> _TASK PROMPT_
Restate word for word the lines below from the one that has "How do I perform: Clear" through the one that has "This screenshot has width=409, height=886.", keeping both and dropping all pictures.

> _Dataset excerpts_
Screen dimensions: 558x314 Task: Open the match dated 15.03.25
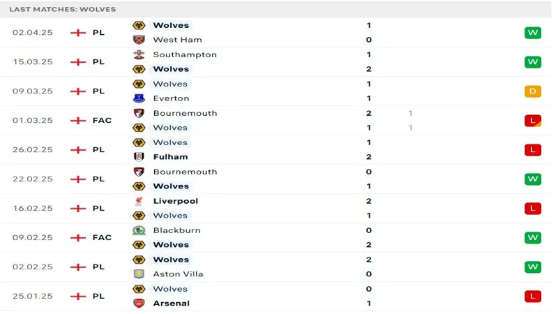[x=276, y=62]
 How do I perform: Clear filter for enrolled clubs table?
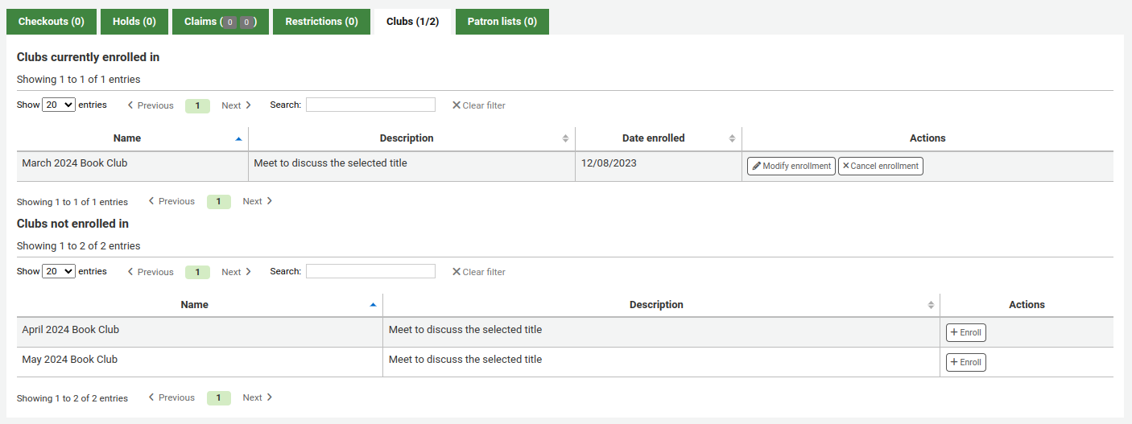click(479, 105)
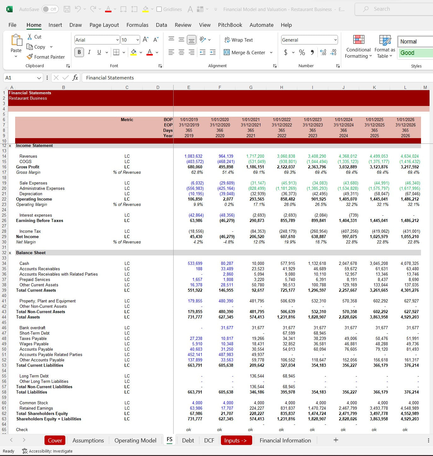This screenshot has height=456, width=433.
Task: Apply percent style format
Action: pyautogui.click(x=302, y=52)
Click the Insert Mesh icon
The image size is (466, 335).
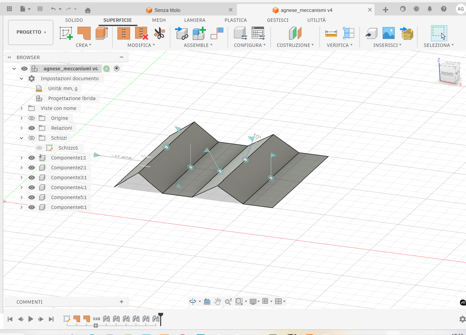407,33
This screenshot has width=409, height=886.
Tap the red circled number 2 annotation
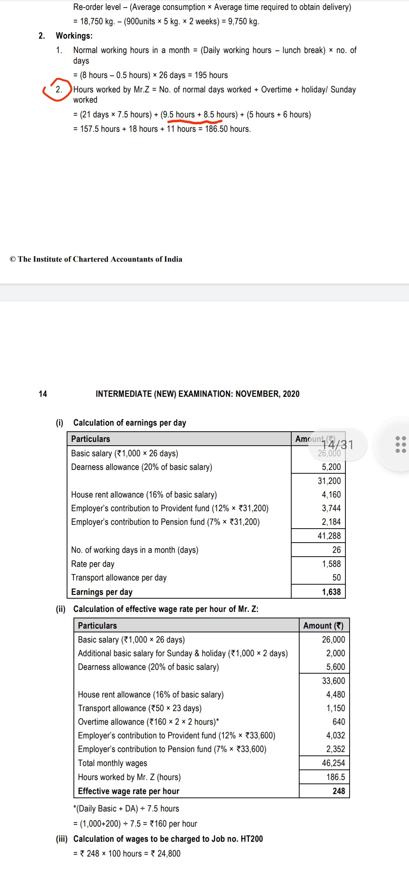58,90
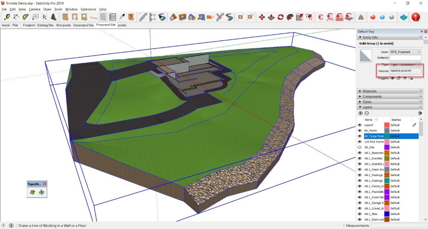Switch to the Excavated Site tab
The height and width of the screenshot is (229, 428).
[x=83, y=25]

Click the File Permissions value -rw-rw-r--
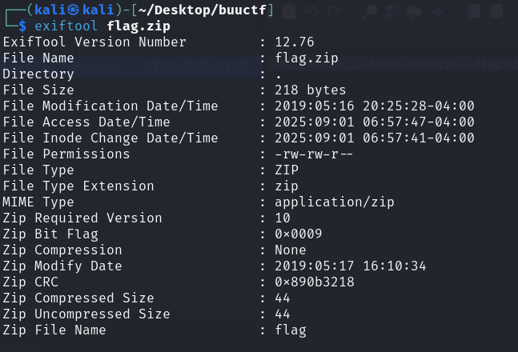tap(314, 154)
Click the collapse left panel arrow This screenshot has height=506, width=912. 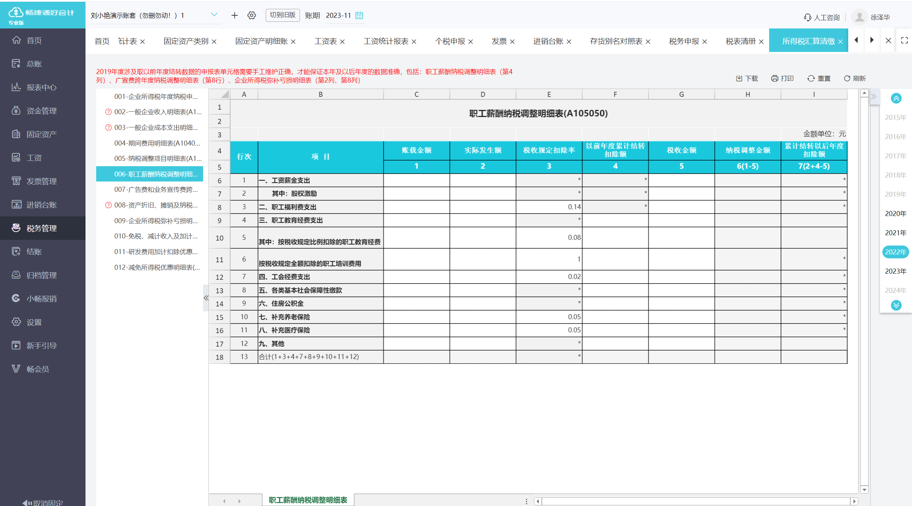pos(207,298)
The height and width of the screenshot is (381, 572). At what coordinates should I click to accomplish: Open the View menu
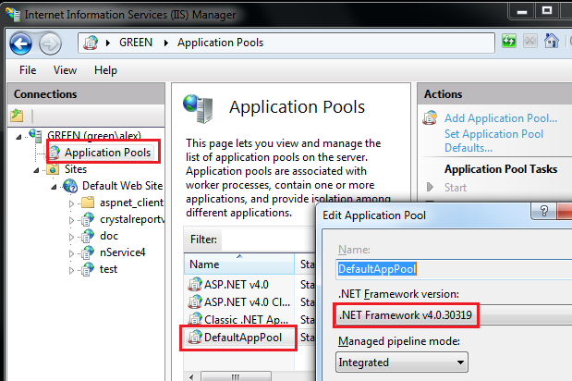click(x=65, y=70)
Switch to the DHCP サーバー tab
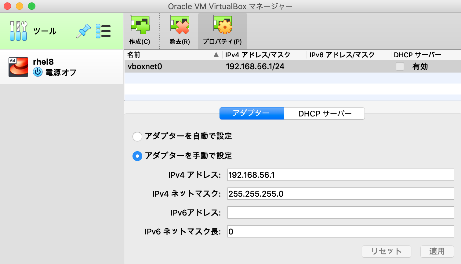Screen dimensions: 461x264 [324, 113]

---

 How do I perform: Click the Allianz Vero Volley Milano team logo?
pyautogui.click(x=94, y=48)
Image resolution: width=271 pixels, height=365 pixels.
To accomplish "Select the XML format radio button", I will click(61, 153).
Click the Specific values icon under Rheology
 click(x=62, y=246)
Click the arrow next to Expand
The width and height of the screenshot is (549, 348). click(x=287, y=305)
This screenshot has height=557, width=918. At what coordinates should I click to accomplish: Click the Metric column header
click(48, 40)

---

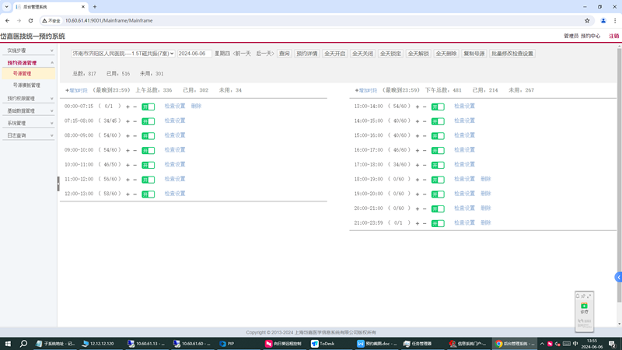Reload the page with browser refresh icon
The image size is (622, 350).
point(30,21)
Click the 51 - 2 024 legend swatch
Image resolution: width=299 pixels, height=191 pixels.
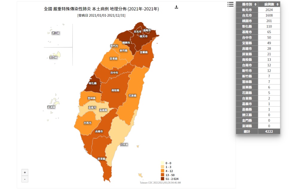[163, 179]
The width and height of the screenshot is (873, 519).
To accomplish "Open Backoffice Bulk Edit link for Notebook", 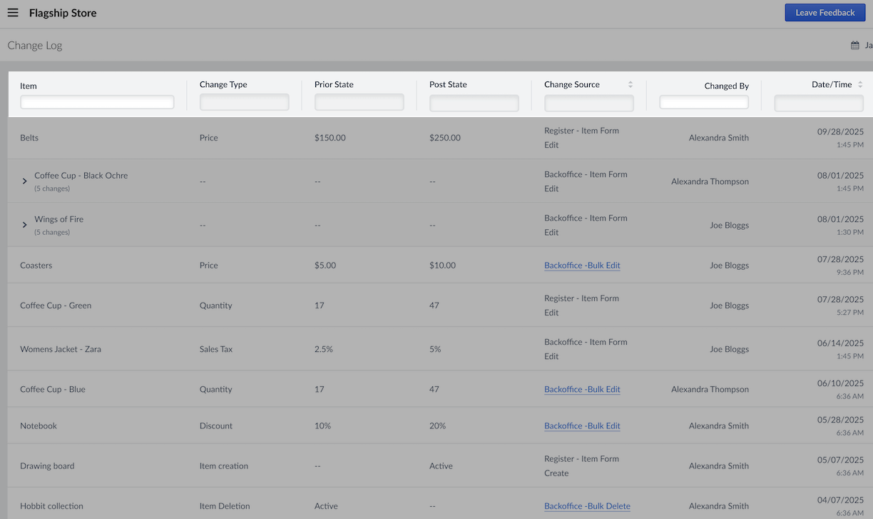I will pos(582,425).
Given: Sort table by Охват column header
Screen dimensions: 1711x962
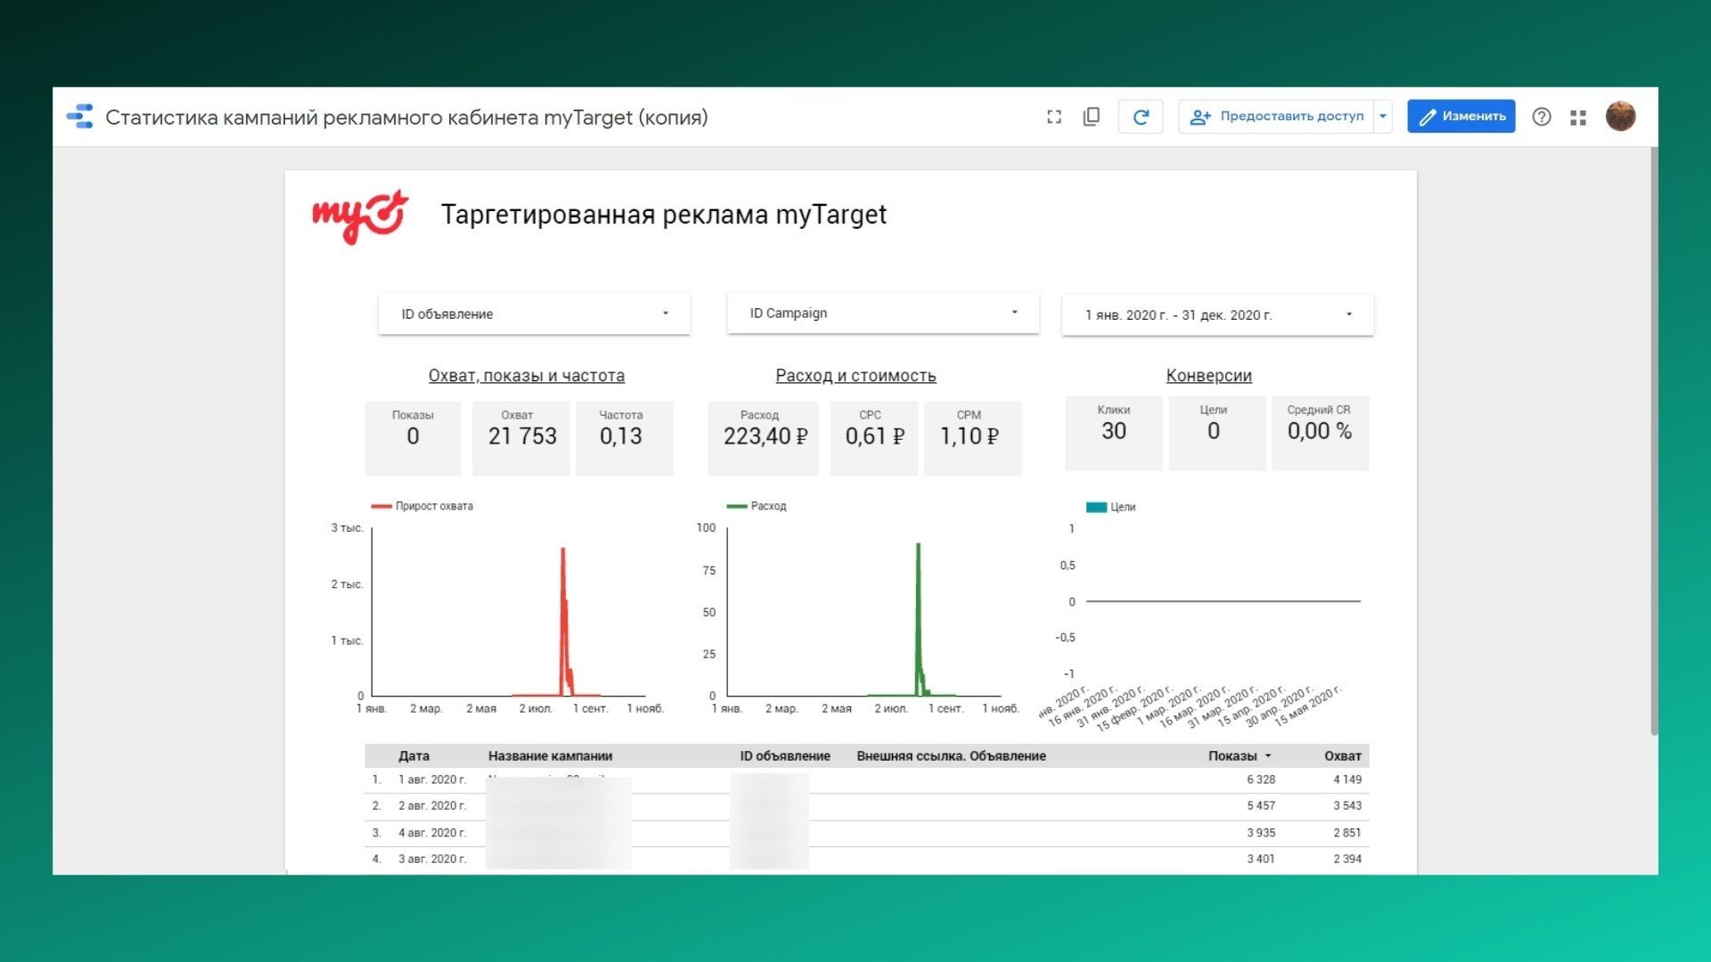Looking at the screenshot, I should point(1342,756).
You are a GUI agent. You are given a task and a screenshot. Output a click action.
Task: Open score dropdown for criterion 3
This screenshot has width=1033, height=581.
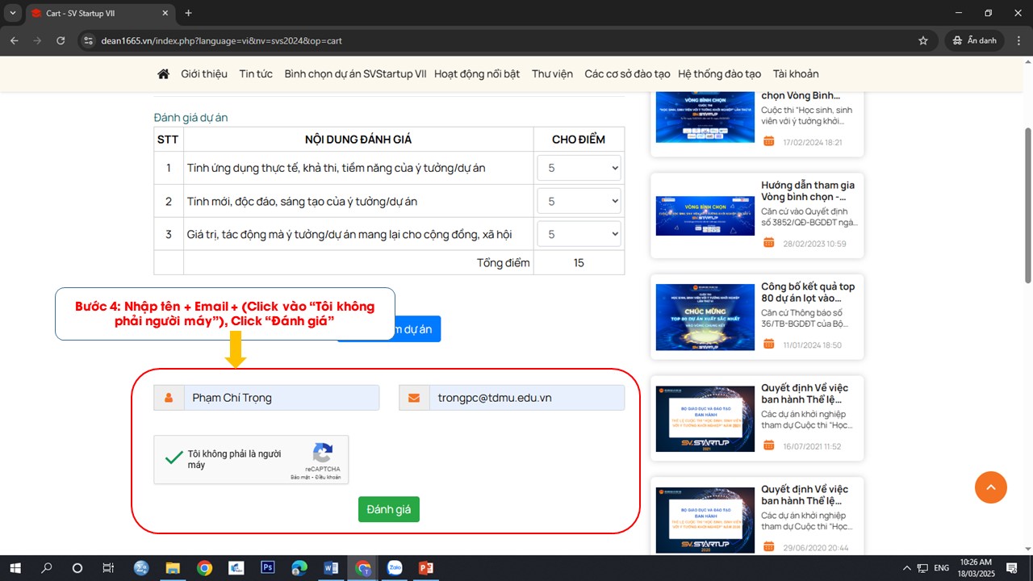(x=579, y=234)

> _ANSWER AREA_
 How do I perform: Clear filter for enrolled clubs table?
click(479, 105)
This screenshot has height=456, width=433.
Task: Apply percent style format
Action: pyautogui.click(x=302, y=52)
Click the Insert Mesh icon
The image size is (466, 335).
407,33
This screenshot has width=409, height=886.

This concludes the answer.